Pam Smith, CHHS art teacher, said the Jean Lake Scholarship is awarded based on artwork submitted for consideration.

“The applicants submit five concentration or theme pieces and five varied pieces,” she said. “The recipient of the Jean Lake Scholarship is selected by local judges based on their submissions.”

The $2,000 scholarship is awarded over a two-year period at $500 a semester when the recipient is enrolled in an art class.

“William is a four-year art student and an AP art student as well,” Smith said. “He is what I call a ‘dream student.’ William really ‘gets it.’ His artwork shows originality, feeling and deep emotion. He is outwardly shy but his artwork is very expressive.

William’s main focus is portraits and those who view his artwork know immediately the feeling, the emotion, of his work.”

Schrieber said, with a smile, that he is “different” in his approach to capturing people on “canvas.”

“My portraits are more abstract,” he said. “I like using different colors and different textures.”

For example, in Schrieber’s portrait titled, “Feminine Ink,” the tattoo was used as background, not as a body modification.

In another of his concentration pieces, Schrieber used lace and spray paint to create the background. Using only a portion of his subject’s face, he was able to create a feeling of youthful exuberance.

Schrieber inherited his artist bent from his grandmother, Mora Radford, who is an artist her own right.

“For as long as I can remember, I’ve had a pencil in my hand,” Schrieber said. “My grandmother influenced me and encourage me. She has been my inspiration.
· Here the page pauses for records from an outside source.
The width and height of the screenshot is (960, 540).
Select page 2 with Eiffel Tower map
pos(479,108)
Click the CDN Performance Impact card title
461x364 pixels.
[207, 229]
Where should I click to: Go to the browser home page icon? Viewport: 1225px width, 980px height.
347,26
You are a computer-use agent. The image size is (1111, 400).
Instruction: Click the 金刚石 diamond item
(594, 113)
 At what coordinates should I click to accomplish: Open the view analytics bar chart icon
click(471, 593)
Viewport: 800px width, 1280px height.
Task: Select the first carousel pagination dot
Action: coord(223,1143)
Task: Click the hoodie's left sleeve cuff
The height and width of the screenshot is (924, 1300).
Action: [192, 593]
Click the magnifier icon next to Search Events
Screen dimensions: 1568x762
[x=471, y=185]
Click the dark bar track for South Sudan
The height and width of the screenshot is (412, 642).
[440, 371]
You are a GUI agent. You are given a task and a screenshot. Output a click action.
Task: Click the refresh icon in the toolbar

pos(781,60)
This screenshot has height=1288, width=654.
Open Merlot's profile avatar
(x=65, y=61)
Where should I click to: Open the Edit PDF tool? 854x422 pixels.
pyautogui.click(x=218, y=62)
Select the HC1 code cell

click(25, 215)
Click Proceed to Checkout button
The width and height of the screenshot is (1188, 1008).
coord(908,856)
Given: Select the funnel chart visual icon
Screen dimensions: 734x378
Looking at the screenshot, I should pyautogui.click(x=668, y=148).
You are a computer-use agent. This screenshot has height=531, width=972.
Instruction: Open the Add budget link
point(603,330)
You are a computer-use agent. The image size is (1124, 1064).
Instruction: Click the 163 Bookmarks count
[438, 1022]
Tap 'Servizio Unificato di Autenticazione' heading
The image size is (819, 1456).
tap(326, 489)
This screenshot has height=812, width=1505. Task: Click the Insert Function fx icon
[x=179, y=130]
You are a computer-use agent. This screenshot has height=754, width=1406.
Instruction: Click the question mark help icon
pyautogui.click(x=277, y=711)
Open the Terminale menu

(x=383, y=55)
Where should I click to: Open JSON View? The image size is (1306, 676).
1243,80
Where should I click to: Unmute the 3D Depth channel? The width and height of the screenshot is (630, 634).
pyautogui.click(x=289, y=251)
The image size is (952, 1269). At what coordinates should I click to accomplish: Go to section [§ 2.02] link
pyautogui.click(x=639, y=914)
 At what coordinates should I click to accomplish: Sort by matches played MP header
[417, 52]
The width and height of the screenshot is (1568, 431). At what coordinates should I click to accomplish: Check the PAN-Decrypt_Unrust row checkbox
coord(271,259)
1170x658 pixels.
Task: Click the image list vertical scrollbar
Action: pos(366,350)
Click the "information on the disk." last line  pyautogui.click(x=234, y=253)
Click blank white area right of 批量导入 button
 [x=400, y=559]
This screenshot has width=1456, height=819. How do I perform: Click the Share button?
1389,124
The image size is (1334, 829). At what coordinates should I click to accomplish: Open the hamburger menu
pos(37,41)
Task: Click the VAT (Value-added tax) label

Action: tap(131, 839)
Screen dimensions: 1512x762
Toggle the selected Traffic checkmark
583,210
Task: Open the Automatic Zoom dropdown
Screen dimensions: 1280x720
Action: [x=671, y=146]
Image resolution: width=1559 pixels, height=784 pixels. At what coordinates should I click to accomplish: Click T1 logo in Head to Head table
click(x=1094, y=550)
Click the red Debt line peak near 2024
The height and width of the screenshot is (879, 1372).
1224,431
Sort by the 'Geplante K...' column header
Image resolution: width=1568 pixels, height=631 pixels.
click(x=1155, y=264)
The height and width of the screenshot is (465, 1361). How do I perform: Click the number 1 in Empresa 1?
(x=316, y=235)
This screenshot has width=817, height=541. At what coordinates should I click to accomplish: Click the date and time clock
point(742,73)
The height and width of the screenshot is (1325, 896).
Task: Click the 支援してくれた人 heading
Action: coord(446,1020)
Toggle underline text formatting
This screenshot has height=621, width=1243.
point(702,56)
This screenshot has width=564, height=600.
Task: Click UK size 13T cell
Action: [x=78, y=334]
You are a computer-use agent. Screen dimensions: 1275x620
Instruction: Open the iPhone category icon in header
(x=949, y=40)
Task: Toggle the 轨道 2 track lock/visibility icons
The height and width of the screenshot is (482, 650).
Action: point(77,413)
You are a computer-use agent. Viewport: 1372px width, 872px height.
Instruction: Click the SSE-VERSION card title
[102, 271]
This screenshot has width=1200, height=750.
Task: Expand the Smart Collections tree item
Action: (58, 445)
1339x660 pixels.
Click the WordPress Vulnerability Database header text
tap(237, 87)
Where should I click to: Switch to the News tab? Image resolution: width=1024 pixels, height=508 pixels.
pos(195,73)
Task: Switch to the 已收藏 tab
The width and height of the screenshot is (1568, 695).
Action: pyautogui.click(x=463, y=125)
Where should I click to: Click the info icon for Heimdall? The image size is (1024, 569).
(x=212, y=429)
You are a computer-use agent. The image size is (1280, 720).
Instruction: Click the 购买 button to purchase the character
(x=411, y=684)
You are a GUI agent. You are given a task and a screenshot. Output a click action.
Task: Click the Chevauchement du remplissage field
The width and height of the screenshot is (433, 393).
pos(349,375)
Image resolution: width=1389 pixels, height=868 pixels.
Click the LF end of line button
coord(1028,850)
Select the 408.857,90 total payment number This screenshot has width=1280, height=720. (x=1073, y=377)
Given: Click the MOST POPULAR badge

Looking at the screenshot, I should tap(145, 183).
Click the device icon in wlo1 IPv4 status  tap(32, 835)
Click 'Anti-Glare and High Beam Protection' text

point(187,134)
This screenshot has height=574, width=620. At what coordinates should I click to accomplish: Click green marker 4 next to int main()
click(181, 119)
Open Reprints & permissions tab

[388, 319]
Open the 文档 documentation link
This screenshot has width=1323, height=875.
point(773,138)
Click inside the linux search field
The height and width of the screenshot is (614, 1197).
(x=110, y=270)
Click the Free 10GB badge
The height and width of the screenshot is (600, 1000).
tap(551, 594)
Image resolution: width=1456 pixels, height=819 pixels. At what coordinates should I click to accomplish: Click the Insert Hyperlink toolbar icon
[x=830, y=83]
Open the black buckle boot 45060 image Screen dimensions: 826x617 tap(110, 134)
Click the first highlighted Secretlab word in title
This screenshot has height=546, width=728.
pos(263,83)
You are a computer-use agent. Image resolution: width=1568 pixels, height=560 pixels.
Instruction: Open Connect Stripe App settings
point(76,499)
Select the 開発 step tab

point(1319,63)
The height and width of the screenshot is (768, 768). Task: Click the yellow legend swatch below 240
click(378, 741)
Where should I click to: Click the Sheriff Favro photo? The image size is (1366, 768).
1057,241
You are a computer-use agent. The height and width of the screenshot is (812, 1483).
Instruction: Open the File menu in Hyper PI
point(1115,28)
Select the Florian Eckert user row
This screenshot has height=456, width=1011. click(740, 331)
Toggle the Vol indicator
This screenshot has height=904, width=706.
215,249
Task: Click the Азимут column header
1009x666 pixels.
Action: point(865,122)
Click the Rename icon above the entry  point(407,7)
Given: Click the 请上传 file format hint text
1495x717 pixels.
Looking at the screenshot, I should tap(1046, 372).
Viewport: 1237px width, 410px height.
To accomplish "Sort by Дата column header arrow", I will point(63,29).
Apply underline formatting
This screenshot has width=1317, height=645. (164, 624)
I got my interest in art and my talent from her.”

Schrieber said that his future plans are not definite, although he is leaning toward graphic design.

However, the path he will take is charted.

“I plan to go to Troy University and then to Savannah College of Art and Design,” he said. “SCAD is a highly rated arts college and I want to be challenged.”

Smith said that Schrieber will be up to any challenges before him. “He’s just that kind of young man.”